Tudo isto não é por causa de Portugal, é por causa da guerra entre os EUA e a Europa, é por causa dos lucros dos accionistas privados e nunca escrutinados das "rating". Há duas semanas, um monumental artigo da jornalista Cristina Ferreira no "Público" descreveu a corrosão. Outra jornalista, Myret Zaki, escreveu o notável livro "La fin du Dollar" que documenta o "sistema" de que se alimentam estas agências e da guerra dólar/euro que subjaz.

Ontem, Angela Merkel criticou o poderio das agências e prometeu-lhes guerra. Não foi preciso 24 horas para a resposta: o aviso da Standard & Poors de que a renovação das dívidas à Grécia será considerado "default" selectivo; a descida de "rating" da Moody's para Portugal.

Estamos a assistir a um embuste vitorioso e a União Europeia não é uma potência, é uma impotência. Quatro anos depois da crise que estas agências validaram, a Europa foi incapaz de produzir uma recomendação, uma ameaça, uma validação aos conflitos de interesse, uma agência de "rating" europeia. Que fez a China? Criou uma agência. Que diz essa agência? Que a dívida portuguesa é A-. Que a dívida americana já não é AAA. Os chineses têm poder e coragem, a Europa deixou-se pendurar na Loja dos Trezentos... dos americanos.
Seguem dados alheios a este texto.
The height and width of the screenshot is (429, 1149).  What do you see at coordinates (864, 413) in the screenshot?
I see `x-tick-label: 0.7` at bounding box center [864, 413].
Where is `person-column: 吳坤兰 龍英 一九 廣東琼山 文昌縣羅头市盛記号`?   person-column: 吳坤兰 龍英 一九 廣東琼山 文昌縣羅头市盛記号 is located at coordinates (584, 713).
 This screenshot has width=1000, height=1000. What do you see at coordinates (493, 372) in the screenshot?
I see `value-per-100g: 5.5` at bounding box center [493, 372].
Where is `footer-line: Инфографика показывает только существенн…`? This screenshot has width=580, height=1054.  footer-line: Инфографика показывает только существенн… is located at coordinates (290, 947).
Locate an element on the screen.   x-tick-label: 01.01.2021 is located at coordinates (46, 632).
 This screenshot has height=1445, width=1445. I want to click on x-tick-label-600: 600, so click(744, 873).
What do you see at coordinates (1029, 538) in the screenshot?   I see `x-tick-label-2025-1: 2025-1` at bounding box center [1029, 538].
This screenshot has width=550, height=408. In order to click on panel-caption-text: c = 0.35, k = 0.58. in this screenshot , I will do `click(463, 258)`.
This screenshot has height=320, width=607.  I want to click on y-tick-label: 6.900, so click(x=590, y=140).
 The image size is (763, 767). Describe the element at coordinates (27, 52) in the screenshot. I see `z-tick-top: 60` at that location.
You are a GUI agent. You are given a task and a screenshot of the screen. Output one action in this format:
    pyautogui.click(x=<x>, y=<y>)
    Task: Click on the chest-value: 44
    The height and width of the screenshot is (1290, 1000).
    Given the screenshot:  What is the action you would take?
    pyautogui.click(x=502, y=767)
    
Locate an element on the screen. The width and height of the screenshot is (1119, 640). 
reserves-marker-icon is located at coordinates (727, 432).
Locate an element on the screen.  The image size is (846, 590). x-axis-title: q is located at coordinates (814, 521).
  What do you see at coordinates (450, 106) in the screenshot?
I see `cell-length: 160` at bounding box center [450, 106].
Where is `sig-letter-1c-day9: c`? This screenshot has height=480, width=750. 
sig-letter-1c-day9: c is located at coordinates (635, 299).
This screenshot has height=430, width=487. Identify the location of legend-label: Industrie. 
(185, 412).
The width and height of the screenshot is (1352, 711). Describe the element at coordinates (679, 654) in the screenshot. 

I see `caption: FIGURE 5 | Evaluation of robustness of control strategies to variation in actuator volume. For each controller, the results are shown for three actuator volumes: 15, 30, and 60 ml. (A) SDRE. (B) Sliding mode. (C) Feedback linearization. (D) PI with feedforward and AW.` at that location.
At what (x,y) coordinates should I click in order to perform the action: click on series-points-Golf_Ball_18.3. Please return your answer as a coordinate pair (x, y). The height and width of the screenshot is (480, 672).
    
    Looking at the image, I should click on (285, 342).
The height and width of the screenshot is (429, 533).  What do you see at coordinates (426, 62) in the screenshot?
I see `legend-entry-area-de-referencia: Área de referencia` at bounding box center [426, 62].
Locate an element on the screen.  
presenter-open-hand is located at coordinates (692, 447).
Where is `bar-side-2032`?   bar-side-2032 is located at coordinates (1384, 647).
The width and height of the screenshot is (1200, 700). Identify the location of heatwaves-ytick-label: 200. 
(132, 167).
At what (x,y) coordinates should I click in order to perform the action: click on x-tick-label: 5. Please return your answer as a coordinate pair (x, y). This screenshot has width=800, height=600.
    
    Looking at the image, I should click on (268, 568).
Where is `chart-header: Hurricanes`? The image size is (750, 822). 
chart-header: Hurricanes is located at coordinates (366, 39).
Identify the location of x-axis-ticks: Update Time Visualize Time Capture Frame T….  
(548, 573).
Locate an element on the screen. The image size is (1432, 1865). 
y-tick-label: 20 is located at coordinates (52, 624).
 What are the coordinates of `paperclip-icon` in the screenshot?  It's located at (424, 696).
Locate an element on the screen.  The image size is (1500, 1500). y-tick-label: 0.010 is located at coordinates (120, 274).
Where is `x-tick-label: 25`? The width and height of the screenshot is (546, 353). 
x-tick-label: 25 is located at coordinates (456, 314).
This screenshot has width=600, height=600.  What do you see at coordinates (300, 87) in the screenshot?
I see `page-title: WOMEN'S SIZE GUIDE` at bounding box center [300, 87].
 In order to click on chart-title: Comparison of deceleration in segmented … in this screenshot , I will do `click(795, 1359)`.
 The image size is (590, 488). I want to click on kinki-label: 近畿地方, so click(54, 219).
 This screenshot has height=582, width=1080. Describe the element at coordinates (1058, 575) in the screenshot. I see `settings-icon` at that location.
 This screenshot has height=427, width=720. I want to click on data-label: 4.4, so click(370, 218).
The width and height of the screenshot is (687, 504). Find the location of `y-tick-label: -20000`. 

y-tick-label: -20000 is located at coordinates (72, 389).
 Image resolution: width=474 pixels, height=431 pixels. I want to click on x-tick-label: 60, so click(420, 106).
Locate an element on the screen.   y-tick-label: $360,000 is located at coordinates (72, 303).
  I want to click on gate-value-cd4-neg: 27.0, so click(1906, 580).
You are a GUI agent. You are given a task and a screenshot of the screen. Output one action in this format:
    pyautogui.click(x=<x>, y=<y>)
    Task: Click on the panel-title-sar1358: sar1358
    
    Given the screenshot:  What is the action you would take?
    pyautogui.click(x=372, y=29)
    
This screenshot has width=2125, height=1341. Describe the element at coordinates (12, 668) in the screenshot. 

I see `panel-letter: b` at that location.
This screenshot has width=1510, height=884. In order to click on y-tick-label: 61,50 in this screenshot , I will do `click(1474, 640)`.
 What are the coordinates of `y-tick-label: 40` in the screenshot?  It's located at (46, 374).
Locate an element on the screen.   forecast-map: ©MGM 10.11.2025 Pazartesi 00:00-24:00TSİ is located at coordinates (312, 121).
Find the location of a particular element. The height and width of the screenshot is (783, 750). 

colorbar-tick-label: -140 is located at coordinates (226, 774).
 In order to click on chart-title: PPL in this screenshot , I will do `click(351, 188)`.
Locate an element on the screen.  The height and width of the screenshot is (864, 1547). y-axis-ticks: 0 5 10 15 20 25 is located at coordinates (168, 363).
Anda a "troika" preocupada com a falta de concorrência em Portugal... E a concorrência ente as agências de "rating"? Há dois dias, Stuart Holland, que assinou o texto apoiado por Mário Soares e Jorge Sampaio por um "New Deal" europeu, disse a este jornal: é preciso ter os governos a governar em vez das agências de 'rating' a mandar.

Não queremos pena, queremos justiça. A Europa fica-se, não nos fiquemos nós. O Banco Central Europeu tem de se rebelar contra esta ditadura. Em Outubro, o relatório do Financial Stability Board, que era liderado por Mário Draghi, aconselhava os bancos e os bancos centrais a construírem modelos próprios para avaliarem a eligilibidade dos instrumentos financeiros por estes aceites e pôr termo aos automatismos das avaliações das agências de rating. Draghi vai ser o próximo presidente do BCE. Não precisa de acabar com as agências de "rating", precisa de levantar-se destas gatas.

(…) As agências de "rating" são os cangalheiros, ricos e eufóricos, de um sistema ridiculamente inexpugnável.

Excertos do editorial do Jornal de Negócios de hoje)

2 comments:

João Roque said...

Perfeitamente lúcidos e com os quais concordo em absoluto.
Neste momento não se é do partido A ou B: é-se Português!

mfc said...

... estão ao serviço de quem lhes paga!!!
É a independência dos mercados: mercenários!